Pre-Emptive Donor Lymphocyte Infusion with CD19-Directed, CAR-Modified T Cells Infused after Allogeneic Hematopoietic Cell Transplantation for Patients with Advanced CD19+ Malignancies

Background:Allogeneic hematopoietic cell transplantation (HCT) can be curative in a subset of patients with advanced lymphoid malignancies but relapse remains a major reason for treatment failure. Donor-derived, non-specific lymphocyte infusions (DLI) can confer an immune anti-malignancy effect but can be complicated by graft-versus-host-disease (GVHD). Chimeric antigen receptor (CAR)-modified T cells directed toward CD19 have demonstrated dramatic efficacy in patients with refractory ALL and NHL. However, responses are often associated with life-threatening cytokine release syndrome.  

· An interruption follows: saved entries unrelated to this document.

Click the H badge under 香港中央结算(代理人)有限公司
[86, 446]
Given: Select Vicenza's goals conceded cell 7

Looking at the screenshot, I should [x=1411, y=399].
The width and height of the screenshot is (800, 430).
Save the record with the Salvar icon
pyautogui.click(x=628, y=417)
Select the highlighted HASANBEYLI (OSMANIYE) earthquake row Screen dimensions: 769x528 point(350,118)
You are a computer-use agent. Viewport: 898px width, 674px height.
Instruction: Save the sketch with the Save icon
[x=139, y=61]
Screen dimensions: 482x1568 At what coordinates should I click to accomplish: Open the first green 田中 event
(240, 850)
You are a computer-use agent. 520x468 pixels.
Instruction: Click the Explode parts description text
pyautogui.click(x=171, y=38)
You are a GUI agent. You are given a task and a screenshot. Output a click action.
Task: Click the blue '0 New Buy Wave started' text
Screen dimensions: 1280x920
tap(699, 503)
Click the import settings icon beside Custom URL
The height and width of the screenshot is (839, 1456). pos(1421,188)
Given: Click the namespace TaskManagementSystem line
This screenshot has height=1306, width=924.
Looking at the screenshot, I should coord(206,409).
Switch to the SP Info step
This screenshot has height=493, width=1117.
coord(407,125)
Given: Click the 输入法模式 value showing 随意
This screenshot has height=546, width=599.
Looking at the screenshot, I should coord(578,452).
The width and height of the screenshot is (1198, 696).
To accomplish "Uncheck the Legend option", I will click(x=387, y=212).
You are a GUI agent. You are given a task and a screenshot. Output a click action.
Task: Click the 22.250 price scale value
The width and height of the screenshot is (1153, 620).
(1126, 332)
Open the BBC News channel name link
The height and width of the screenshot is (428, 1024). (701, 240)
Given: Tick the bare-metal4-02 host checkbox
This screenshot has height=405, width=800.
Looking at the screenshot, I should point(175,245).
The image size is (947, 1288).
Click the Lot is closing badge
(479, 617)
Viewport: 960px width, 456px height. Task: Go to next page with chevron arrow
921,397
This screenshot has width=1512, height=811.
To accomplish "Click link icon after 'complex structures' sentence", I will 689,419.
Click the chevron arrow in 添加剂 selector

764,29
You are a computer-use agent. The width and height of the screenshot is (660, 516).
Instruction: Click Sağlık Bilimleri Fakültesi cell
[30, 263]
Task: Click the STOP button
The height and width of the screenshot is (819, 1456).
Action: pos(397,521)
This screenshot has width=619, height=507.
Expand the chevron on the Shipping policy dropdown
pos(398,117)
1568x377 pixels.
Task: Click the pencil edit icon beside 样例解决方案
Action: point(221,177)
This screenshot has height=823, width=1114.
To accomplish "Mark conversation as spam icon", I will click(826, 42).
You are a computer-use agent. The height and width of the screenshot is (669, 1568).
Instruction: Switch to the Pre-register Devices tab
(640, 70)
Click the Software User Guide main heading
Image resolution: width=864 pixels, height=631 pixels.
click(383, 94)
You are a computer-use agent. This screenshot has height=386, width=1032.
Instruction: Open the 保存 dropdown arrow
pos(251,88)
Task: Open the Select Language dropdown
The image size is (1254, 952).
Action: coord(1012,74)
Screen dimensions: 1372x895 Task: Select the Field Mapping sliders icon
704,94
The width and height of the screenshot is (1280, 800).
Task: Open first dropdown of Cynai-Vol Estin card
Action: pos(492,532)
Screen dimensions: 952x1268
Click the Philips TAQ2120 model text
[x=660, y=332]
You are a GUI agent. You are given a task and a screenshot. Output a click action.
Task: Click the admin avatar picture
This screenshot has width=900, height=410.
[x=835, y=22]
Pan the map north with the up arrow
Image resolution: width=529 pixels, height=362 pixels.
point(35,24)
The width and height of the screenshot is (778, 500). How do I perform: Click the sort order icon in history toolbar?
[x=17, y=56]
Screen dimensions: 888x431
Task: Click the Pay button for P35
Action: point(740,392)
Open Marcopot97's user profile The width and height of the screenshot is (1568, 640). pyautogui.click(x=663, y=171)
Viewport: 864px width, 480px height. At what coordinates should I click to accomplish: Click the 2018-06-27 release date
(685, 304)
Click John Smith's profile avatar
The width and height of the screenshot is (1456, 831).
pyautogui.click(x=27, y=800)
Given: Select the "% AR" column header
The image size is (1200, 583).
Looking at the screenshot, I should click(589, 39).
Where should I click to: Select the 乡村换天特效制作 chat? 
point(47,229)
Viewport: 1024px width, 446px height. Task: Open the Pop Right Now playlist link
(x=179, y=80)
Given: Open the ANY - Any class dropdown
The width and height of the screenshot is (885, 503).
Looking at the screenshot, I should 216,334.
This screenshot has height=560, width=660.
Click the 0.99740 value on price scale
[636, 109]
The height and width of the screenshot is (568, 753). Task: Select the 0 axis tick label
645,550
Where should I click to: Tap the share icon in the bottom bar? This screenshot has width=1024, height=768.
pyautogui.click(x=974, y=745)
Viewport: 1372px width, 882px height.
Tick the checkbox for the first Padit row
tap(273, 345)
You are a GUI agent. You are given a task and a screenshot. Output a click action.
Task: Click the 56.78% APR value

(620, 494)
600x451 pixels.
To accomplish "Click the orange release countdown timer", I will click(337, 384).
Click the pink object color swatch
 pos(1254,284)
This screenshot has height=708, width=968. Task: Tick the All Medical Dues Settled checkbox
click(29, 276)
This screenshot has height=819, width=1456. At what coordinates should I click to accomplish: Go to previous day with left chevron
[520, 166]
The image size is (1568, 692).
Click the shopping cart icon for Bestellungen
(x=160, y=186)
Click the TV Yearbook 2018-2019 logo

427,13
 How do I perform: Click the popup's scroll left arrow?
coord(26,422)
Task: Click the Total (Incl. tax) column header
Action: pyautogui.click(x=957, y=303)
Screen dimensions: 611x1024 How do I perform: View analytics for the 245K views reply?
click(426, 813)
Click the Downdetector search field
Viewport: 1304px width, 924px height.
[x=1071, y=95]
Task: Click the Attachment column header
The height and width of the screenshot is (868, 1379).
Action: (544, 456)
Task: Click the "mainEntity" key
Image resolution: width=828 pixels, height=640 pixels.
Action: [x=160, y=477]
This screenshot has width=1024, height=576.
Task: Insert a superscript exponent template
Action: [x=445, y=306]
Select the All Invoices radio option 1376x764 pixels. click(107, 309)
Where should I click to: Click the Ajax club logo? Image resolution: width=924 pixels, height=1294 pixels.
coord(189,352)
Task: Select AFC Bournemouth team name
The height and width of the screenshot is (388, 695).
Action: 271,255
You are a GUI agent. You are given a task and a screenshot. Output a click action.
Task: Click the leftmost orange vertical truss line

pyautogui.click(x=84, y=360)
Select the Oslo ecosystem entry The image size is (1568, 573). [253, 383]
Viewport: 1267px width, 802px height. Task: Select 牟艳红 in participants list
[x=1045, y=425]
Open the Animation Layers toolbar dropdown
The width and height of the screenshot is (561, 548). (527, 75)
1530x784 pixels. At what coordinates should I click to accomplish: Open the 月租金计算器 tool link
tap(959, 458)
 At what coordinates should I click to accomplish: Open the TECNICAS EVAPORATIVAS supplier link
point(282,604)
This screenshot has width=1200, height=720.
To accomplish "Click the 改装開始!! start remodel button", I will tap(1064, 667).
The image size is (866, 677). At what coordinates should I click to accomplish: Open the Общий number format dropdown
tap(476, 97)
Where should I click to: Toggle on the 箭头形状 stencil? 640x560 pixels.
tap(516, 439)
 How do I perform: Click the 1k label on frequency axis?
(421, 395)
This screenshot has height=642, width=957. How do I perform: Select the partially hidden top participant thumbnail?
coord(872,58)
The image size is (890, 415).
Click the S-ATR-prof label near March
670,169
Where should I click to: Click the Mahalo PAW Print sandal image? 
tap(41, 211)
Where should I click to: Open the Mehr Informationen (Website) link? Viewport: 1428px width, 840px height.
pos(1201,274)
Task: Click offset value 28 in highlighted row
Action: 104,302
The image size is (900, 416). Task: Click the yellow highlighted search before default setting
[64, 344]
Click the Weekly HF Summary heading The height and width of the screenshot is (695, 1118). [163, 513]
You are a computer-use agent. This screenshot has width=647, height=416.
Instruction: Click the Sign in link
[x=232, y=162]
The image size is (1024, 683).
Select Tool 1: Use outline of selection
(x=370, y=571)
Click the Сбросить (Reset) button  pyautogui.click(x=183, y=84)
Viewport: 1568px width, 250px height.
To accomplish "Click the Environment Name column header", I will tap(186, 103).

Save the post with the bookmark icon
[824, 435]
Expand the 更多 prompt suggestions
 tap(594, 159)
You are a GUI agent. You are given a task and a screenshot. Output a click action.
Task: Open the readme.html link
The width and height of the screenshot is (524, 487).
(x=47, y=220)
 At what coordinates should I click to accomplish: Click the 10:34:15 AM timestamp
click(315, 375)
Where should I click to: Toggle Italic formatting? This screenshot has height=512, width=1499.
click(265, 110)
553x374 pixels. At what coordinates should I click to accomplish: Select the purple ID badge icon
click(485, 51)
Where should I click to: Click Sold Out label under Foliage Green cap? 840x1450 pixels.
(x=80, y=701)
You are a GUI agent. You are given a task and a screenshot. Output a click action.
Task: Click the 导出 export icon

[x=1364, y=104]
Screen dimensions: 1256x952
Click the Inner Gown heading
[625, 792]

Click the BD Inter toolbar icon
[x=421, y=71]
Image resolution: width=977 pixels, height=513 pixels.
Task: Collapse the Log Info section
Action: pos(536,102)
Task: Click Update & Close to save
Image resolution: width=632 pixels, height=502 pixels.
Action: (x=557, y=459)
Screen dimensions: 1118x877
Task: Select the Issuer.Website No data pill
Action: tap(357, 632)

Aim: We hypothesized that infusing CAR-modified, CD19-specific T-cells after HCT as a directed DLI would be associated with a low rate of GVHD, better disease control, and a less severe cytokine release syndrome since administered in a minimal disease state. 

Methods: We employed a non-viral gene transfer using the Sleeping Beauty (SB) transposon/transposase system to stably express a CD19-specific CAR (designated CD19RCD28 that activates via CD3z & CD28) in donor-derived T cells for patients with advanced CD19⁺lymphoid malignancies.  T-cells were electroporated using a Nucleofector device to synchronously introduce two DNA plasmids coding for SB transposon (CD19RCD28) and hyperactive SB transposase (SB11). T-cells stably expressing the CAR were retrieved over 28 days of co-culture by recursive additions of g-irradiated activating and propagating cells (AaPC) in presence of soluble recombinant interleukin (IL)-2 and IL-21. The AaPC were derived from K562 cells and genetically modified to co-express CD19 as well as the co-stimulatory molecules CD86, CD137L, and a membrane-bound version of IL-15.  

Results: To date, we have successfully treated 21 patients with median age 36 years (range 21-62) with advanced CD19⁺ ALL (n=18) or NHL (n=3); 10 patients had active disease at time of HCT. Donor-derived CAR⁺ T cells (HLA-matched sibling n=10; 1 Ag mismatched sibling n=1; haplo family n=8; cord blood n=2) were infused at a median 64 days (range 42-91 days) following HCT to prevent disease progression. Transplant preparative regimens were myeloablative, busulfan-based (n=10) or reduced intensity, fludarabine-based (n=11). All patients were maintained on GVHD prophylaxis at time of CAR T-cell infusion with tacrolimus, plus mycophenolate mofeteil for cord, plus post-HCT cyclophosphamide for haplo donors. The starting CAR⁺ T-cell dose was 10⁶ (n=7), escalated to 10⁷ (n=6), 5x10⁷ (n=5), and currently at 10⁸ (n=3) modified T cells/m² (based on recipient body surface area).  Patients have not demonstrated any acute or late toxicity to CAR⁺ T cell infusions. Three patients developed acute grades 2-4 GVHD (liver n=1, upper GI n=1, skin=1) which was within the expected range after allogeneic HCT alone.  Of note, the rate of CMV reactivation after CAR T cell infusion was 24% vs. 41 % previously reported for our patients without CAR T cell infusion (Wilhelm et al. J Oncol Parm Practice, 2014, 20:257). Nineteen patients have had at least 30 days follow-up post CAR T-cell infusion and are evaluable for disease progression.  Forty-eight percent of patients (n=10) remain alive and in complete remission (CR) at median 5.2 months (range 0-21.3 months) following CAR T cell infusion.  Importantly, among 8 patients who received haplo-HCT and CAR, 7 remain in remission at median 4.2 months.

Conclusion: We demonstrate that infusing donor-derived CD19-specific CAR⁺ T cells, using the SB and AaPC platform, in the adjuvant HCT setting as pre-emptive DLI may provide an effective and safe approach for maintaining remission in patients at high risk for relapse.  Graft-vs-host disease did not appear increased by administration of the donor derived CAR-T cells.  Furthermore, the add-back of allogeneic T cells appears to have contributed to immune reconstitution and control of opportunistic viral infection.